Alleged misconduct by Jamesman and Manolatos during the condo lawsuit constitutes the major allegations supporting the breach of fiduciary duty claim. NYSCEF Doc. No. 32, ¶¶ 14(b), (d) &(e). NYSCEF Doc. No. 1, ¶¶ 30-31. Plaintiffs questioned the necessity of the lawsuit and whether defendants had discharged their duty of care when sanctioning the suit, hence deserve the protection of the business judgment rule. Defendants' argument that this part of the claim is "misplaced, asserted against the wrong party, and asserted without proper standing" because the suit "was commenced by the Condominium, not the Cooperative." NYSCEF Doc. No. 9, page 2. The court disagrees.
Tine, the suit was approved by the Condo board, which happens to be the same as that of the cooperative. But the cooperative is a shareholder of the condo and did pay its share of the legal fees. If the suit was proved unnecessary later, the cooperative does have an action against defendants for possible waste and breach of duty of care and a relief for compensation. Plaintiffs can bring a derivative action on behalf of the cooperative and it may be the only way that justice can be done because "(a)ny injury to the shareholders of an entity that serves as shareholders of a corporation is derivative, and the entity's shareholders cannot sue the corporation directly, for injuries to the entity." Lama at 418.
The problem with this claim is the same with the second one, i.e., the improper mix of direct and derivative actions. Most of the allegations surrounding corporate governance impact only the shareholder's right, e.g., the right to inspect the books and records and the right to demand the holding of the board meeting. See In re Steinway, 159 NY 250, 252 [1899] ("A stockholder has the right at common law to inspect the books of his corporation at a proper time and place and for a proper purpose"). They shouldn't be pled in tandem with the derivative suit advocating for the cooperative's interest. Therefore, the claim should be dismissed with leave to replead.
Finally, the alleged breach of fiduciary duty in the condo suit is not time-barred, as claimed by defendants. True, plaintiffs only sought monetary judgment in the complaint but "CPLR 213(7) extends the limitations period to six years for 'an action by or on behalf of a corporation against a present or former director, officer or stockholder ... to recover damages for waste or for an injury to property or for an accounting in conjunction therewith'" Grika v McGraw, 55 Mise 3d 1207[A], 2016 NY Slip Op 51878[U], *11 [Sup Ct, NY County 2016], Here, the derivative suit is about recovering damages for possible waste or injury to the cooperative property, so it is timely filed.
Given that the complaint is dismissed with leave to replead, the court need not address the injunctive relief claim since at this stage the court has not assessed the merits of either party's argument.

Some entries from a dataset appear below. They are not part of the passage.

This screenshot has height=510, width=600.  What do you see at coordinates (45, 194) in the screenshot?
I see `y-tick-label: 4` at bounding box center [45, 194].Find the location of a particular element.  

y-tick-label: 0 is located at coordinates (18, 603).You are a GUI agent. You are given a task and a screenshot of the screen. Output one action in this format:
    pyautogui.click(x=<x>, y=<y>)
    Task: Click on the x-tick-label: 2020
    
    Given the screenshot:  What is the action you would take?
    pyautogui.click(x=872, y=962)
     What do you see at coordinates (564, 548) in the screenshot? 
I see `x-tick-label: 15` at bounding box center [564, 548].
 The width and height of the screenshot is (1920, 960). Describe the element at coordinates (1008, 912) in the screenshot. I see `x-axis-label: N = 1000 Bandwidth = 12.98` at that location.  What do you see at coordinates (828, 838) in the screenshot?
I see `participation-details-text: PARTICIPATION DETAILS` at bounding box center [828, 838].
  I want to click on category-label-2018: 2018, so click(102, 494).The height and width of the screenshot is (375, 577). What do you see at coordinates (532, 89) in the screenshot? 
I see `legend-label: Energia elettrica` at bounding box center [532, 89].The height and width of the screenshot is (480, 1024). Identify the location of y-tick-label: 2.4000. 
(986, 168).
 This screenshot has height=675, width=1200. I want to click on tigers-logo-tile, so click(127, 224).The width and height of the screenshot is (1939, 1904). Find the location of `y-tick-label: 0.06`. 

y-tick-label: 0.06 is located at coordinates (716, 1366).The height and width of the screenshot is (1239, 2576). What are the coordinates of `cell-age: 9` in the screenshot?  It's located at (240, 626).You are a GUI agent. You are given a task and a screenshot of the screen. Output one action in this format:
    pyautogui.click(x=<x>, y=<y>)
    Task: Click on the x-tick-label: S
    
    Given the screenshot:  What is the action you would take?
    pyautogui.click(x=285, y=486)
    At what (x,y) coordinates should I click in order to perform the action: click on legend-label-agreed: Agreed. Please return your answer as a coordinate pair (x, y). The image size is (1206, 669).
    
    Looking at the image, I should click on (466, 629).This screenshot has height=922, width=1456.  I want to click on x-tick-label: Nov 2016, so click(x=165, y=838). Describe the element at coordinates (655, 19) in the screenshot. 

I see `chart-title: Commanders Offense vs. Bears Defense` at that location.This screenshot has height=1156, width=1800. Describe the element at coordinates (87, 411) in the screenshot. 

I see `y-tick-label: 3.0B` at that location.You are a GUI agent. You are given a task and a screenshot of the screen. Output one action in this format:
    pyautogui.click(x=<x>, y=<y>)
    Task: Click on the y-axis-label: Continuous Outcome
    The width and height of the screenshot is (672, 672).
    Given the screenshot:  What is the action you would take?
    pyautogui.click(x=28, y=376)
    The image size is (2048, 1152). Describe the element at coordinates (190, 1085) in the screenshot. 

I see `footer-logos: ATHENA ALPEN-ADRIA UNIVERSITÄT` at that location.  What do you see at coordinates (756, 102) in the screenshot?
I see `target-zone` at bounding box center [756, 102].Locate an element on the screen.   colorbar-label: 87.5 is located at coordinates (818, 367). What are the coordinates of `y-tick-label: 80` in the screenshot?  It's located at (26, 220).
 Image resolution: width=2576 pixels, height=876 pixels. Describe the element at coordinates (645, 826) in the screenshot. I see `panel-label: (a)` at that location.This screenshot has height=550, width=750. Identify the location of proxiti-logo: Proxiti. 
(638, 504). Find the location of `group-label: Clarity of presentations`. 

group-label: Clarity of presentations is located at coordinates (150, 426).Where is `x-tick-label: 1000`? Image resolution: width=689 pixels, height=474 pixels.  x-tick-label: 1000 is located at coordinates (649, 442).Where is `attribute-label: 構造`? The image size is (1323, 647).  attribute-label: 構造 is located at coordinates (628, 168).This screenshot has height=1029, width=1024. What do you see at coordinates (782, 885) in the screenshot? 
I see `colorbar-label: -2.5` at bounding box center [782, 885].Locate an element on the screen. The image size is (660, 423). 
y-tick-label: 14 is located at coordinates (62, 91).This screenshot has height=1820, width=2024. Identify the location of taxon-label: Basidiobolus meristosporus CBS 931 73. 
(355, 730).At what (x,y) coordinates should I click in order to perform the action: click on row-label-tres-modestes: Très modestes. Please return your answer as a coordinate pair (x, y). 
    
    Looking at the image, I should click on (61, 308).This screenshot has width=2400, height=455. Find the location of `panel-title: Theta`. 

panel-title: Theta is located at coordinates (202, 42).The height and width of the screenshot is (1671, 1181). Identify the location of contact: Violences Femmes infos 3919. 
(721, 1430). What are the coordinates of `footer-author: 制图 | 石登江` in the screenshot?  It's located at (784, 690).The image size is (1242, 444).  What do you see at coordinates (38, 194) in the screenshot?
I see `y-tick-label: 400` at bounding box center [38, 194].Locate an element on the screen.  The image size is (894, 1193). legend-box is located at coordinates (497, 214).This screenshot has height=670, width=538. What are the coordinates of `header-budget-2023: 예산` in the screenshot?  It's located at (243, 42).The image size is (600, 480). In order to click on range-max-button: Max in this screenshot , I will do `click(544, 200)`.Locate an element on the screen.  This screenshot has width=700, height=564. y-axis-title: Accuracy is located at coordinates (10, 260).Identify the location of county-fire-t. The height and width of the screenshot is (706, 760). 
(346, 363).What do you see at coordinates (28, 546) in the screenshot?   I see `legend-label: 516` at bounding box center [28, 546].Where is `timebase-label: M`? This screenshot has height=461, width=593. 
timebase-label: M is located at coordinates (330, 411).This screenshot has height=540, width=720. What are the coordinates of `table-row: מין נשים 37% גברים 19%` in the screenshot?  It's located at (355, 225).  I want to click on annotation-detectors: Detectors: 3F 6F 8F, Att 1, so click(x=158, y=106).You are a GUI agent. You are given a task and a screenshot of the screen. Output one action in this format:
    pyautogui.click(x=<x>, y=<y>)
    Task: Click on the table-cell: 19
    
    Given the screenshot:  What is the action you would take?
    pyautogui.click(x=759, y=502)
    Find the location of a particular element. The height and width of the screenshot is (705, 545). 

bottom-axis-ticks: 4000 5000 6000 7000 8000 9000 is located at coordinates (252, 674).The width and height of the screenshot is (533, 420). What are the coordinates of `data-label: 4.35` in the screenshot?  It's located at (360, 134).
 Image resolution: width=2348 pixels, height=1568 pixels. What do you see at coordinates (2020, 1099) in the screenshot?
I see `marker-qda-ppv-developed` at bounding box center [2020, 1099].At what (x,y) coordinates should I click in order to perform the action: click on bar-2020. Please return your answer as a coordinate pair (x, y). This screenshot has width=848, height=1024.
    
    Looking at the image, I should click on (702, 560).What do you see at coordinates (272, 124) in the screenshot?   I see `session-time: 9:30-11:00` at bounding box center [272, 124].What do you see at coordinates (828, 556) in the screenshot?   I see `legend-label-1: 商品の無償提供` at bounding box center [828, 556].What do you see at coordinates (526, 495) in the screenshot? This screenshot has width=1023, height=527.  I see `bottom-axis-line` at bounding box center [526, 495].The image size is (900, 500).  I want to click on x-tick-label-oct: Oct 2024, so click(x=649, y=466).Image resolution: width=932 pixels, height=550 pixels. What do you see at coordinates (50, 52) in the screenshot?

Based on the foregoing, it is hereby
ORDERED that the matter is dismissed against defendants without prejudice and plaintiffs may file an amended pleading with the court's leave consistent with this Decision and Order not more than thirty days following the date of service of this order with notice of entry with defendants being given 20 days to answer or otherwise respond to this complaint not more than twenty days following the filing of such complaint; and it is further
ORDERED that the uploading of such papers to NYSCEF shall constitute proper service of such papers.